February 17, 2017

What is KeLP?

KeLP is a Java Kernel-based Learning Platform providing the implementation of Kernel-based learning algorithms, as well as kernel functions over generic data representations, e.g., vectorial data or discrete structures, such as graphs, trees, and sequences.
The framework has been designed to decouple data structures, kernel functions and learning algorithms in order to maximize the re-use of existing functionalities: as an example, a new kernel can be included in any existing algorithms, and vice versa.

KeLP can effectively tackle a wide variety of learning problems, including (multi-class, multi-label) classification, regression and clustering. KeLP supports XML and JSON serialization of kernel functions and algorithms, enabling the agile definition of kernel-based learning systems without writing additional lines of code.

KeLP is completely written in Java. Java has been selected as it is the main language in the enterprise development.  Moreover, in NLP/IR many tools are based on the Java language, such as Stanford CoreNLP, OpenNLP or Lucene. Thus, KeLP can be easily integrated in Java-based projects.

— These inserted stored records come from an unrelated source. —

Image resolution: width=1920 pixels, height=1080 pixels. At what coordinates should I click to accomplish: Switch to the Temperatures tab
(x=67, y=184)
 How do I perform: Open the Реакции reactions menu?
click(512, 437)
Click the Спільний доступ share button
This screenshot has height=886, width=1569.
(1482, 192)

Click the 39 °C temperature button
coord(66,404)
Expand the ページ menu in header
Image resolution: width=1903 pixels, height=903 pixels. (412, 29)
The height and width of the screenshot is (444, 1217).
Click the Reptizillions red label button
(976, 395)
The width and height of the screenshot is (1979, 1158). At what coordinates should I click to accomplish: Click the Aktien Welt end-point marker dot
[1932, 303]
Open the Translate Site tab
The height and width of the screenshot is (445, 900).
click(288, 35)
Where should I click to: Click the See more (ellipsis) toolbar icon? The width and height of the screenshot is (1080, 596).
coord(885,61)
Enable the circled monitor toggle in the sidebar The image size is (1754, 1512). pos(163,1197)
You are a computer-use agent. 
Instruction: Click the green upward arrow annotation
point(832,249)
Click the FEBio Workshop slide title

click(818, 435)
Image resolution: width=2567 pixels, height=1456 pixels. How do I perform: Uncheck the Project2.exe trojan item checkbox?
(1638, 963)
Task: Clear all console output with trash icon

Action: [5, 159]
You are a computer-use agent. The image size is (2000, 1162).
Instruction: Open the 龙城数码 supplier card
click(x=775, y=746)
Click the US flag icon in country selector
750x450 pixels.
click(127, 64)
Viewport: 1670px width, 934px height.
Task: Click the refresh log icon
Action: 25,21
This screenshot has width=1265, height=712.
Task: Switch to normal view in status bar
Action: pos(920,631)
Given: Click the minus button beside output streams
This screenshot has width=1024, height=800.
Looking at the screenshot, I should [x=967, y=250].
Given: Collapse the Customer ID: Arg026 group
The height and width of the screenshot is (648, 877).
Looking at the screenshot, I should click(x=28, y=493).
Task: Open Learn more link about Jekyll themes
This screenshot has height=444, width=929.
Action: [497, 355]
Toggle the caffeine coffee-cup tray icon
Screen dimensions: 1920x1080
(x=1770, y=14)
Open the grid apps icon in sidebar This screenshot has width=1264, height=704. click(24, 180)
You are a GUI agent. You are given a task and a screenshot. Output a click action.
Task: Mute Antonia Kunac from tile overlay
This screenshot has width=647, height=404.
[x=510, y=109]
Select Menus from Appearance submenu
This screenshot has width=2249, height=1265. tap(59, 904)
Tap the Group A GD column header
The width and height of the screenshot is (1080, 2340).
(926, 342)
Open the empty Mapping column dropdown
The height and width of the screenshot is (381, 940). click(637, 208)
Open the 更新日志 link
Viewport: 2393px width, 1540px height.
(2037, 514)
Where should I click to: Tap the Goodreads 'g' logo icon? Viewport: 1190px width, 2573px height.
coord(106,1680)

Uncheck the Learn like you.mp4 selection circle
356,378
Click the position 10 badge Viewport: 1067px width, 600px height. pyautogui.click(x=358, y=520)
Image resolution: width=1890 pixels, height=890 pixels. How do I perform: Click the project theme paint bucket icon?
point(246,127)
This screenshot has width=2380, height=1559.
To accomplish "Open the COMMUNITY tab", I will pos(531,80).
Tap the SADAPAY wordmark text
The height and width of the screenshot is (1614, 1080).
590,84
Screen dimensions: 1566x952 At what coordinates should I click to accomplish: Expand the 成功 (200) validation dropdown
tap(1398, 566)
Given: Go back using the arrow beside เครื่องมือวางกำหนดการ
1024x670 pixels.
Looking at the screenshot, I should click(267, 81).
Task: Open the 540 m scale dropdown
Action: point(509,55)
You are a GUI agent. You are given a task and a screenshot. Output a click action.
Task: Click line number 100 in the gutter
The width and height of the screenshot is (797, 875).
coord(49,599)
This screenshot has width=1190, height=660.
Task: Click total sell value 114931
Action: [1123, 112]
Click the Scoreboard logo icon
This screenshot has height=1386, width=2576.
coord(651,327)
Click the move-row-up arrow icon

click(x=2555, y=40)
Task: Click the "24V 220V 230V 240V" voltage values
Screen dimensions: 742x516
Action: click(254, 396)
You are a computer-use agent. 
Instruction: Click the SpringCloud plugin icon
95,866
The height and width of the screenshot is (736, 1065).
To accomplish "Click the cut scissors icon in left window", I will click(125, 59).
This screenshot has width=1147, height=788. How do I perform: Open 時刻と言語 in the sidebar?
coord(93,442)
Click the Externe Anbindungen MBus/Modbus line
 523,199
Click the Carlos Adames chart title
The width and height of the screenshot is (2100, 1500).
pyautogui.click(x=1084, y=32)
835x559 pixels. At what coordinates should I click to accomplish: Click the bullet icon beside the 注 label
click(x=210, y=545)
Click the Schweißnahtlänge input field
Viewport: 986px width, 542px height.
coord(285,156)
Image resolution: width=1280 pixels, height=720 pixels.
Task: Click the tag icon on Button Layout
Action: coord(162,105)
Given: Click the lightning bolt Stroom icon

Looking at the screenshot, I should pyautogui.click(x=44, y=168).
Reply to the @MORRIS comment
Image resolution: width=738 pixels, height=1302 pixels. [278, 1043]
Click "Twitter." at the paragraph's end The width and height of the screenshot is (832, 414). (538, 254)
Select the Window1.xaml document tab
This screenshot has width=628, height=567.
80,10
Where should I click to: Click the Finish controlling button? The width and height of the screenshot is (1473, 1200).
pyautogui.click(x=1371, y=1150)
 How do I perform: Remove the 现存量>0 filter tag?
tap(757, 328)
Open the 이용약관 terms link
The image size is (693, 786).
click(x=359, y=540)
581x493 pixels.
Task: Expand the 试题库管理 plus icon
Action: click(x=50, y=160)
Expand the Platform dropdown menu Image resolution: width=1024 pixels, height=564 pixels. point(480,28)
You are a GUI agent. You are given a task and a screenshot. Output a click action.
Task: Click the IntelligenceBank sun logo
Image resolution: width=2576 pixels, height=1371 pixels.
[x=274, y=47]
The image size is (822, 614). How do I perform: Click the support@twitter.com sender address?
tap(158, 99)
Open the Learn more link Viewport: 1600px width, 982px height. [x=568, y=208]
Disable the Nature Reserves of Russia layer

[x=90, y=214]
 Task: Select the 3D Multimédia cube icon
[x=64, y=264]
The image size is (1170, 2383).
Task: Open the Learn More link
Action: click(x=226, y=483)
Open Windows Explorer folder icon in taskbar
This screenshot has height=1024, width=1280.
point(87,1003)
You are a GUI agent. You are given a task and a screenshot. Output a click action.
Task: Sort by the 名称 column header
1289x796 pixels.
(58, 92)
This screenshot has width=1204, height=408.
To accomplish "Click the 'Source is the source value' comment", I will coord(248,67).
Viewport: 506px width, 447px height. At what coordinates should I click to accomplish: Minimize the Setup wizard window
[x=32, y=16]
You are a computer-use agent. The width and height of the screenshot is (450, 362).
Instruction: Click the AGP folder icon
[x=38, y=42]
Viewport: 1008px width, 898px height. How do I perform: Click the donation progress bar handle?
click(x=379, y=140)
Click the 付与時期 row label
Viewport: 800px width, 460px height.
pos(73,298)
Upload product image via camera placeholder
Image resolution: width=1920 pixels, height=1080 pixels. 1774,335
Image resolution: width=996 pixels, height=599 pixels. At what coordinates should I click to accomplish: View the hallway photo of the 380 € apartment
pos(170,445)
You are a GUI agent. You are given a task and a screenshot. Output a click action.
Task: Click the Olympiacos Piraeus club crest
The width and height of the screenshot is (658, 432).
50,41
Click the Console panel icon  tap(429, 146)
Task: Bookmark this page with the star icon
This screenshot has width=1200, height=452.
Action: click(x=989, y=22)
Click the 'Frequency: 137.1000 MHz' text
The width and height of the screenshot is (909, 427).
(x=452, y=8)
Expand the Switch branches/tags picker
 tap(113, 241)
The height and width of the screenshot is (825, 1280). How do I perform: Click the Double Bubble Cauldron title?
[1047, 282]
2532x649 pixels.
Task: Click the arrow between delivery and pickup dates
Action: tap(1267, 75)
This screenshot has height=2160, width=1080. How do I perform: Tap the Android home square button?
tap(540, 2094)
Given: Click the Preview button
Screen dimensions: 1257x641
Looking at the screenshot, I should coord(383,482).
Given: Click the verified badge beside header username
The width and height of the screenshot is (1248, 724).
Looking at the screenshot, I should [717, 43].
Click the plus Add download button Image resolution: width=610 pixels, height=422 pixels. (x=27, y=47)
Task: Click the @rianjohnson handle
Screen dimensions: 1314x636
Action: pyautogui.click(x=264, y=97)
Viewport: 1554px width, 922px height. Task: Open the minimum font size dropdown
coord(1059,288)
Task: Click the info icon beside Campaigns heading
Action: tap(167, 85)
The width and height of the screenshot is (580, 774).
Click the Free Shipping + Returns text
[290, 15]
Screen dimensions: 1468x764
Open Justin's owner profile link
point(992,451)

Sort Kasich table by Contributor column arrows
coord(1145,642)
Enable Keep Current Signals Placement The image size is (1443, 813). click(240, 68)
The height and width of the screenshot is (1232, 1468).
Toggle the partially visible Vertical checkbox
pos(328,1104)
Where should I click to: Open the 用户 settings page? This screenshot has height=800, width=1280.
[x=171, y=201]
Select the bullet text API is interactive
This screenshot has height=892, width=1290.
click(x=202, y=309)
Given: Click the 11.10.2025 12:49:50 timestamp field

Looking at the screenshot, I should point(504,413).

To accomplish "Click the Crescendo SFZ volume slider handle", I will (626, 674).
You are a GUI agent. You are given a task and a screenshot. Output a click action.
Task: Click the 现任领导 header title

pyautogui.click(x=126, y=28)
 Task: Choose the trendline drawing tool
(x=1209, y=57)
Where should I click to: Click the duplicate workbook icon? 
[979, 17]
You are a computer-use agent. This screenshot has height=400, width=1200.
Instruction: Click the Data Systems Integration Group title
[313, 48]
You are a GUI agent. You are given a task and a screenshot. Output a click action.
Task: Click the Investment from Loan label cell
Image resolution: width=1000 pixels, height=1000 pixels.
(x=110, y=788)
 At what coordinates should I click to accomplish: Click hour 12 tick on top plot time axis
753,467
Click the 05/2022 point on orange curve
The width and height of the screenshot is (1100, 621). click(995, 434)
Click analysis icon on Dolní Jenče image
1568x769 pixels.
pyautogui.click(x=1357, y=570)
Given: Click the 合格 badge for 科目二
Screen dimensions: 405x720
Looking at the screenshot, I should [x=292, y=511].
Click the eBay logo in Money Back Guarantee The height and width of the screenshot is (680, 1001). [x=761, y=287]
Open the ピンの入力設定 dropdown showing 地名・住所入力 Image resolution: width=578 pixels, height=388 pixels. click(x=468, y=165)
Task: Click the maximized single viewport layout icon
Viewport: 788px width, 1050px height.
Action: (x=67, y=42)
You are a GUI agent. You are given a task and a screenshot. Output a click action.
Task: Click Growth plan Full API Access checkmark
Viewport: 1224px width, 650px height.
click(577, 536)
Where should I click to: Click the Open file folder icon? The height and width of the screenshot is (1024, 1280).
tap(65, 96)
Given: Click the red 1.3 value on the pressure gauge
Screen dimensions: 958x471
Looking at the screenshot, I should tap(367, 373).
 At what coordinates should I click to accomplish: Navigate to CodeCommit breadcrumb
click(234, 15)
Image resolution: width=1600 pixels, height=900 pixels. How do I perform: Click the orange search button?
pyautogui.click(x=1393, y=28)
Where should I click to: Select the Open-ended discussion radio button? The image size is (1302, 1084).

Why Kernel-based Learning?

In Machine Learning (ML) instances are often represented as vectors in specific feature spaces, that have been defined beforehand: most of the existing ML platforms (e.g., Weka, LibSVM, scikit-learn) have been developed assuming instances have been already transformed in vectors. The definition of a feature space often requires a complex feature engineering phase. For example, in Natural Language Processing, syntactic information is crucial in many tasks, e.g., Semantic Role Labeling (Carreras and Marquez, 2005). Understanding which syntactic patterns should be captured is non-trivial and usually the resulting feature vector model is a poor approximation.
Instead, a more natural approach is operating directly on parse tree of sentences. Kernel methods provide an efficient and effective solution, allowing to represent data at a more abstract level, while their computation still looks at the informative properties of them. For instance, Tree Kernels take in input two syntactic parse trees, and compute a similarity measure by looking at the shared sub-structures.


References

Xavier Carreras and Lluıs Marquez. Introduction to the CoNLL-2005 Shared Task: Semantic Role Labeling. Proceedings of the Ninth Conference on Computational Natural Language Learning 2005.